Bazen "evcilleştirilmiş" doğa yeterlidir - köpekler, kediler, ekim ve sulama kapalı bitkiler. Ateş ve su, olumsuzluğu ortadan kaldırmaya ve saldırganlıkla baş etmeye yardımcı olur. Meşhur köpük banyosunu mum ışığında yapın ve bu ifadenin ne kadar doğru olduğunu görün.

Deşarj

Topraklama ne kadar iyi çalışırsa çalışsın, saldırganlığın boşaltılması gerekir. Saldırganlığı yeniden yönlendirerek güvenli hale getirebilirsiniz.

Yönlendirmenin en kolay yolu çantaya vurup dart atmaktır. Spor çok daha etkilidir. Spor turnuvaları dövüşün yerine uygar bir alternatif olarak icat edildi.
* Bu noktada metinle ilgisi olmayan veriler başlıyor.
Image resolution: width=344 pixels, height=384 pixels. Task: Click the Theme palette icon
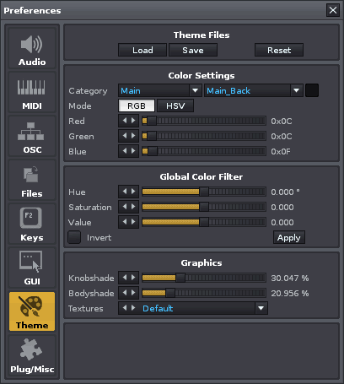[x=30, y=306]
Spor, özellikle takım oyunları, kadim saldırganlık şeytanını serbest bırakmanıza ve dizginlemenize olanak tanır.

Diğer oyunlar, hatta zararsız masa oyunları da saldırganlıkla baş etmek isteyenlerin ilk yardımcısıdır: Travmatik olmayan formdaki oyunlar daha ciddi durumları simüle eder ve onlarla baş etmeye yardımcı olur.

Tıpkı spor gibi İyi seks saldırganlığı etkisiz hale getirir. Yeni bir şey deneyin, deneylerinize biraz zeka ve yetenek uygulayın; dönüşen saldırganlık dürtüsü siz ve partneriniz için bir neşe kaynağı haline gelecektir.

Harika bir şifacı olan kahkaha, saldırganlıkla başa çıkmanıza da yardımcı olabilir. George Carlin ile birkaç video izleyin, Joanna Khmelevskaya'nın dedektif hikayesini okuyun

Yorgun ve kafası karışık bir insanın bir diğer yardımcısı da sanattır. Suluboya yapmayı bilmiyorsanız eğlenceli bir sandviç yapın. Kompostoyu, Asterix ve Obelix hakkındaki çizgi filmdeki gibi size güç verecek sihirli bir iksir olduğunu hayal ederek pişirin. Kör edin, kesin, dikin, örün, yapıştırın, kalbinizin istediğini yazın ve bundan zevk alın - saldırganlık onun içinde iz bırakmadan eriyecektir.

Saldırganlığın dönüşümü aslında çok ilginç aktivite. Saldırganlığa hak ettiği şekilde davranın - ek bir kaynak olarak, kesinlikle yönetmeyi öğreneceğiniz bir güç rezervi olarak.